Williams v. Ray

146 Ga. App. 333 (1978) 246 S.E.2d 387

WILLIAMS
v.
RAY.

55714.

Court of Appeals of Georgia.

Argued April 11, 1978. Decided June 20, 1978.

J. Wayne Parrish, for appellant.

Black & Black, Eugene C. Black, Jr., W. Emory Walters, Rickey F. Ellis, Jr., for appellee.

SHULMAN, Judge.

This case began as a wrongful death action brought under Code Ann § 105-1309 by the administrator of the estate of the deceased. The defendant, appellee herein, was the estranged husband of the deceased. This appeal is from the grant of a motion to dismiss based on the doctrine of interspousal immunity. After consideration of applicable authority, we reluctantly conclude that the judgment of dismissal must be affirmed.

1. This case is controlled by Horton v. Brown, 117 Ga. App. 47 (159 SE2d 489) and Harrell v. Gardner, 115 Ga. App. 171 (154 SE2d 265). In both those cases the plaintiffs were persons who were under no disability to sue by reason of their relationship with the defendant. This court ruled, however, that their suits were barred because of the marital relationship between the deceased and the defendant. Although the plaintiff here is the administrator of the deceased's estate rather than the children of the deceased (as in Horton and Harrell), the same rationale applied: "[S]ince a majority of the members of this court is of the opinion that the right [of action] ... is derivative, it follows that no cause of action is set out by [the administrator], suing for the death of [the deceased] due to a...tort inflicted by her husband." *334 Horton, supra, p. 48. So long as Horton and Harrell are precedents, this appeal can result only in affirmance.

2. Appellant, recognizing the state of the law on this matter in Georgia, has directed his efforts toward convincing this court that our prior decisions are incorrect and should be overruled. However, a majority of this court, in these cases and the cases cited therein, have made the doctrine of interspousal immunity a part of the wrongful death statute.

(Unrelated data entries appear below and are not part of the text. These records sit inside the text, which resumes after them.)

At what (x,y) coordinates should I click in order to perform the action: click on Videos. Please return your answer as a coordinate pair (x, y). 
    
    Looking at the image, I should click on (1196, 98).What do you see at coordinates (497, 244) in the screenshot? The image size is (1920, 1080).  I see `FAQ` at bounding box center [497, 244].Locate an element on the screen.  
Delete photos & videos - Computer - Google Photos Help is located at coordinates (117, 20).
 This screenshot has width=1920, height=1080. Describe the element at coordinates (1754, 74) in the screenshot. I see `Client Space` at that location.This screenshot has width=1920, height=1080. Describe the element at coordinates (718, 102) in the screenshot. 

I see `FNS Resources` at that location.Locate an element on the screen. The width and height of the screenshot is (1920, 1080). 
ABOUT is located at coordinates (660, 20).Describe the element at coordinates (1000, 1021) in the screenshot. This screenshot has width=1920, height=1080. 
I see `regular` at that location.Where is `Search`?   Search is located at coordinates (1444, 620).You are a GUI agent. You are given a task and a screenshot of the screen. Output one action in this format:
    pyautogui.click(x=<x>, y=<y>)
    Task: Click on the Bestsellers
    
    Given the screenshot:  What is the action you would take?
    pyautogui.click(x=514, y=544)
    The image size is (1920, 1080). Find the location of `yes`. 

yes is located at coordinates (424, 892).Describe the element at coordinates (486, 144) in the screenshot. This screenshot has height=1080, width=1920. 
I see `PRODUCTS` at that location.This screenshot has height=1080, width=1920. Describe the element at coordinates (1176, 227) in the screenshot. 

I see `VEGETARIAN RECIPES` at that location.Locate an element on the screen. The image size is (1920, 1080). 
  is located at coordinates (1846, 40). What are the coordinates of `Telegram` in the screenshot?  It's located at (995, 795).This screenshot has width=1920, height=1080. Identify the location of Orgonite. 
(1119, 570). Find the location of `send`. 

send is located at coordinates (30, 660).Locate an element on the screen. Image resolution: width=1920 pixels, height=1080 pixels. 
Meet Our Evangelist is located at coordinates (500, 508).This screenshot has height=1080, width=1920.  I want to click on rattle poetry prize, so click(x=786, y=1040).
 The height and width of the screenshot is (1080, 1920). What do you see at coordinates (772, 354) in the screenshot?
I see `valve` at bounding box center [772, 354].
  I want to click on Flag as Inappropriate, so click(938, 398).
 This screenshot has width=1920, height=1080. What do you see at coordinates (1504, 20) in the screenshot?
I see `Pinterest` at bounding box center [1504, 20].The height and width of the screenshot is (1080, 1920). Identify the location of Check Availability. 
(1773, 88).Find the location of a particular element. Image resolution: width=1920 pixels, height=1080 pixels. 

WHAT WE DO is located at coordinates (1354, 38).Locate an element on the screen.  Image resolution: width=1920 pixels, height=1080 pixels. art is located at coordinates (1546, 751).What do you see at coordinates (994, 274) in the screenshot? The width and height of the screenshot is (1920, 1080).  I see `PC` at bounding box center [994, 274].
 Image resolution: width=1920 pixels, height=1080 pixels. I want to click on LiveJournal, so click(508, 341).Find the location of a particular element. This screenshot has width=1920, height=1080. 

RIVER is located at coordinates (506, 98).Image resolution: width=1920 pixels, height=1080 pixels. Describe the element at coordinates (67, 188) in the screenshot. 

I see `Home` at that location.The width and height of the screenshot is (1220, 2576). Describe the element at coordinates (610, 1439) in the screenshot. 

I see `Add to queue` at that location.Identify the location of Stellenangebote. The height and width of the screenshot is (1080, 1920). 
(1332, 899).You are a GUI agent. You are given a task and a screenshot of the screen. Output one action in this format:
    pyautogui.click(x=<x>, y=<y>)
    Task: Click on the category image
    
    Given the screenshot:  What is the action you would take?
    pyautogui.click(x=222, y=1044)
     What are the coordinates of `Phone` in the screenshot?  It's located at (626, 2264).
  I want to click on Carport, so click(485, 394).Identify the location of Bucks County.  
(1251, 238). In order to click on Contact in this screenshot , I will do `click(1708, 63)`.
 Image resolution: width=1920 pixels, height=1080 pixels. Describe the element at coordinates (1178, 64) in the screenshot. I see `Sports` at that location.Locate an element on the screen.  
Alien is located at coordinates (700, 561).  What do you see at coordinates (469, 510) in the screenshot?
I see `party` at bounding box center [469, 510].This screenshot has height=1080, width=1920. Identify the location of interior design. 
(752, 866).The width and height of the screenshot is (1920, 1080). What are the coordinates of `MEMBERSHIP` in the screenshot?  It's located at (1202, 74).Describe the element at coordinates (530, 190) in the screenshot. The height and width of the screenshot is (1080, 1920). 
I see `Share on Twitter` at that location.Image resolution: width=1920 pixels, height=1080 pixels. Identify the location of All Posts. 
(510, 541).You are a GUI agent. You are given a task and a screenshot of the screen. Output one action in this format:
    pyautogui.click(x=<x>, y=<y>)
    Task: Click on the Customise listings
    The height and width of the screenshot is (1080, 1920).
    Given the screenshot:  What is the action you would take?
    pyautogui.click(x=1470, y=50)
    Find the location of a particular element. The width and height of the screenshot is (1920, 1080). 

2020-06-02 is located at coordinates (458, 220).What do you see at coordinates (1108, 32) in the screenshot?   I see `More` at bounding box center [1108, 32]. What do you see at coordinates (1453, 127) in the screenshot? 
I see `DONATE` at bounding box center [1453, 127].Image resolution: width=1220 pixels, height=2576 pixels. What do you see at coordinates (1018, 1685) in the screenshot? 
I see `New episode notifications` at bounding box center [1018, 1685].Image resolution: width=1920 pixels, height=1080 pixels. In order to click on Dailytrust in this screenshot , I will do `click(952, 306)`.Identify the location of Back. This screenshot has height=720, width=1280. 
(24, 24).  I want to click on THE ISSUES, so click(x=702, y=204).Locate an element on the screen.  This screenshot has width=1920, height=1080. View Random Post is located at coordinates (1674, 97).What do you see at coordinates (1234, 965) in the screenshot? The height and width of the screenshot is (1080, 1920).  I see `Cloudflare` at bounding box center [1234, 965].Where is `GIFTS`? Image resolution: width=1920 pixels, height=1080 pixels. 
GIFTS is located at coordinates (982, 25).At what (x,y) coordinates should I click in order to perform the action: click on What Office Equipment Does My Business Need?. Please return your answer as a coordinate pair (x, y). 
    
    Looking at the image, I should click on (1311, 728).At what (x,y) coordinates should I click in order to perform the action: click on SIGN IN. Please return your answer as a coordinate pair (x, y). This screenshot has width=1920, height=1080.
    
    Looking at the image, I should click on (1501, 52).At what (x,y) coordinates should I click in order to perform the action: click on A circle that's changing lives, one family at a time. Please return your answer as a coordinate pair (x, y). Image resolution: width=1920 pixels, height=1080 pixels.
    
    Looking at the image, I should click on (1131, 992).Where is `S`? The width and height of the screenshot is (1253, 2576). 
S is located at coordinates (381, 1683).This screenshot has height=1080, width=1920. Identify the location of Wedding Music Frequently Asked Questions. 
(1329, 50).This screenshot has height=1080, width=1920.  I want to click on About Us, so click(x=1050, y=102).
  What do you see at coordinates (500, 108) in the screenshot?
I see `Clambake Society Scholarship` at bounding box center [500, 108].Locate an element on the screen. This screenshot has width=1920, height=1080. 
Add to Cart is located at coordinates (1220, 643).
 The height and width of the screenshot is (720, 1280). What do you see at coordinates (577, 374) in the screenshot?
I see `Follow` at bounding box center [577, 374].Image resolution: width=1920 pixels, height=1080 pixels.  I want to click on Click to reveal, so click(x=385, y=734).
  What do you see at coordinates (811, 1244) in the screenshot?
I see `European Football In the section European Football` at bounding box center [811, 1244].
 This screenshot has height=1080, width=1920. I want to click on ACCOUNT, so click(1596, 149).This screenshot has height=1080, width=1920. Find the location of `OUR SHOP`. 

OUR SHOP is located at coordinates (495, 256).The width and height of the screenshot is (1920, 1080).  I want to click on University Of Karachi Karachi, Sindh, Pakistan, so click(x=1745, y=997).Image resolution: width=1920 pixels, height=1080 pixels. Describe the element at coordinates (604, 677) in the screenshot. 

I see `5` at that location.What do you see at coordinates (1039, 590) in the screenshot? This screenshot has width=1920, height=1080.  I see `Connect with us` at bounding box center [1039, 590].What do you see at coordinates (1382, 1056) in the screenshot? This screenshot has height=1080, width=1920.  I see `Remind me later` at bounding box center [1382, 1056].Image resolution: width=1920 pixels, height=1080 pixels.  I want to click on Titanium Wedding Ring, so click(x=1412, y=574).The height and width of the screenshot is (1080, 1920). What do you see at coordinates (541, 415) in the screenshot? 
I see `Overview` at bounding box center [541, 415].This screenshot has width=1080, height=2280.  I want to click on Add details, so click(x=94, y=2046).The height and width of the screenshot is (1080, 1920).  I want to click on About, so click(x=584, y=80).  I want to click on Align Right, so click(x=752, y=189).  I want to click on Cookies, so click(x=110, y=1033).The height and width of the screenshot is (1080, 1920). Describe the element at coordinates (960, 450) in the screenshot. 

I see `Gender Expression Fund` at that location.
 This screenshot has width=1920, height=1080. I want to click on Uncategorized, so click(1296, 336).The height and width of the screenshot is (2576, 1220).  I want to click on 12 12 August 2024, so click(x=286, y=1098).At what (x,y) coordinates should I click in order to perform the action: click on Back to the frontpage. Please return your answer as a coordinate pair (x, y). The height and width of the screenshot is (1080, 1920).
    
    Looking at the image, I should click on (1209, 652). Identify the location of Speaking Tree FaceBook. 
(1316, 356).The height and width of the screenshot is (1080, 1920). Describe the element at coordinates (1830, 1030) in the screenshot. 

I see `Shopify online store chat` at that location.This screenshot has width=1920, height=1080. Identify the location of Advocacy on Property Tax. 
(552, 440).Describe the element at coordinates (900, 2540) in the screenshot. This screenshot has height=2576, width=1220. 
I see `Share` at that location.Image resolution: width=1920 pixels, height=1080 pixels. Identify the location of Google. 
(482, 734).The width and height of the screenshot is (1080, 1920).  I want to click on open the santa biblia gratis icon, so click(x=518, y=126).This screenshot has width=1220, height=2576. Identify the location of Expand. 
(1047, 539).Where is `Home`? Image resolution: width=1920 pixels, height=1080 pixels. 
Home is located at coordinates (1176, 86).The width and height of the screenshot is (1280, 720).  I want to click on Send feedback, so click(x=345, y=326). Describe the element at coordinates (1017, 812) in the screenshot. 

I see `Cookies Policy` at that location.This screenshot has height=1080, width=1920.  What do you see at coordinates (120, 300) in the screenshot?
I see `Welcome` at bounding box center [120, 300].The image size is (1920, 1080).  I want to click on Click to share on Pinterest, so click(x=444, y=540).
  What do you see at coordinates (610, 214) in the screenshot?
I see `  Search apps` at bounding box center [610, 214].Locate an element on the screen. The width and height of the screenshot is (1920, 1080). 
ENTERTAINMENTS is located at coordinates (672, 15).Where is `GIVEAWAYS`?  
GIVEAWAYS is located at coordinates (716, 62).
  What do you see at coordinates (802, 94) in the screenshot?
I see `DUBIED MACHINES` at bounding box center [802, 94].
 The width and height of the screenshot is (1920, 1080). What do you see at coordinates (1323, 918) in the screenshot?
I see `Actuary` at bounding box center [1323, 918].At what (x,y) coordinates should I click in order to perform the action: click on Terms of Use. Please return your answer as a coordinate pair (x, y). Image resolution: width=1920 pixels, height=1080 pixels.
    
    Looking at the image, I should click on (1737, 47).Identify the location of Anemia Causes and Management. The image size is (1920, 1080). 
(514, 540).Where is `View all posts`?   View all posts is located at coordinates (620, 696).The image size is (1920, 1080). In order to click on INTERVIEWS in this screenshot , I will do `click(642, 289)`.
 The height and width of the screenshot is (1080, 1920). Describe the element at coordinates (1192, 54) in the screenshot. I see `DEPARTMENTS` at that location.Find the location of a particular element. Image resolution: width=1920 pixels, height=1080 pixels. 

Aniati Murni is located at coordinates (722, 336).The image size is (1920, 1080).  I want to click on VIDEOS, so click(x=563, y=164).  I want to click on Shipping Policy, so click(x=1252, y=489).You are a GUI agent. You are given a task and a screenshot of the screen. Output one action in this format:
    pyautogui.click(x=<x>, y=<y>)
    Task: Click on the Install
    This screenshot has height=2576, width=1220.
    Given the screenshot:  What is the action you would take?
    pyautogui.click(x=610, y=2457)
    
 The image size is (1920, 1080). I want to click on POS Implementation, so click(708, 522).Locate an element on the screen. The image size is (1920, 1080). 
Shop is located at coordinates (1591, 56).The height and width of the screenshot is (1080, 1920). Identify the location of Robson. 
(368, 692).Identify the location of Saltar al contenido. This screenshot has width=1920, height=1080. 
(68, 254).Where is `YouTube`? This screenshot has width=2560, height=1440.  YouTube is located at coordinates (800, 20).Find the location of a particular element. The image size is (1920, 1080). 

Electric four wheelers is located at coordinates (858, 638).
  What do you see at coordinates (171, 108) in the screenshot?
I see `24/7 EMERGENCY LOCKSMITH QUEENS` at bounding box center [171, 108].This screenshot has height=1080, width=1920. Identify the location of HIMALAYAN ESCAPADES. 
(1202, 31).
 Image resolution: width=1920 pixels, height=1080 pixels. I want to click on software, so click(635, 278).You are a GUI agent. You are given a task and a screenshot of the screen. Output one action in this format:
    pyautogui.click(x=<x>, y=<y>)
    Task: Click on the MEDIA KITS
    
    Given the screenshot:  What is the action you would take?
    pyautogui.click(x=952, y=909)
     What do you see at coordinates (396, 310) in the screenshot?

"It is true that `stare decisis' is a matter of judicial policy rather than judicial power. In this regard the common law is not immutable, but flexible, and upon its own principles adapts itself to varying conditions. However, even those who regard `stare decisis' with something less than enthusiasm recognize that the principle has even greater weight where the precedent relates to interpretation of a statute. Once the court interprets the statute, `the interpretation ... has become an integral part of the statute.' Gulf C. & S. F. R. Co. v. Moser, 275 U. S. 133, 136 (48 SC 49, 72 LE 200); Winters v. New York, 333 U. S. 507, 514 (68 SC 665, 92 LE 840). This having been done, any subsequent `reinterpretation' would be no different in effect from a judicial alteration of language that the General Assembly itself placed in the statute." Walker v. Walker, 122 Ga. App. 545, 546 (178 SE2d 46).

The General Assembly has had many opportunities to eliminate this common law doctrine of immunity which was judicially engrafted onto a legislatively created right of action unknown at common law. We must assume that its failure to do so is a matter of considered choice.

Judgment affirmed. Bell, C. J., and Birdsong, J., concur.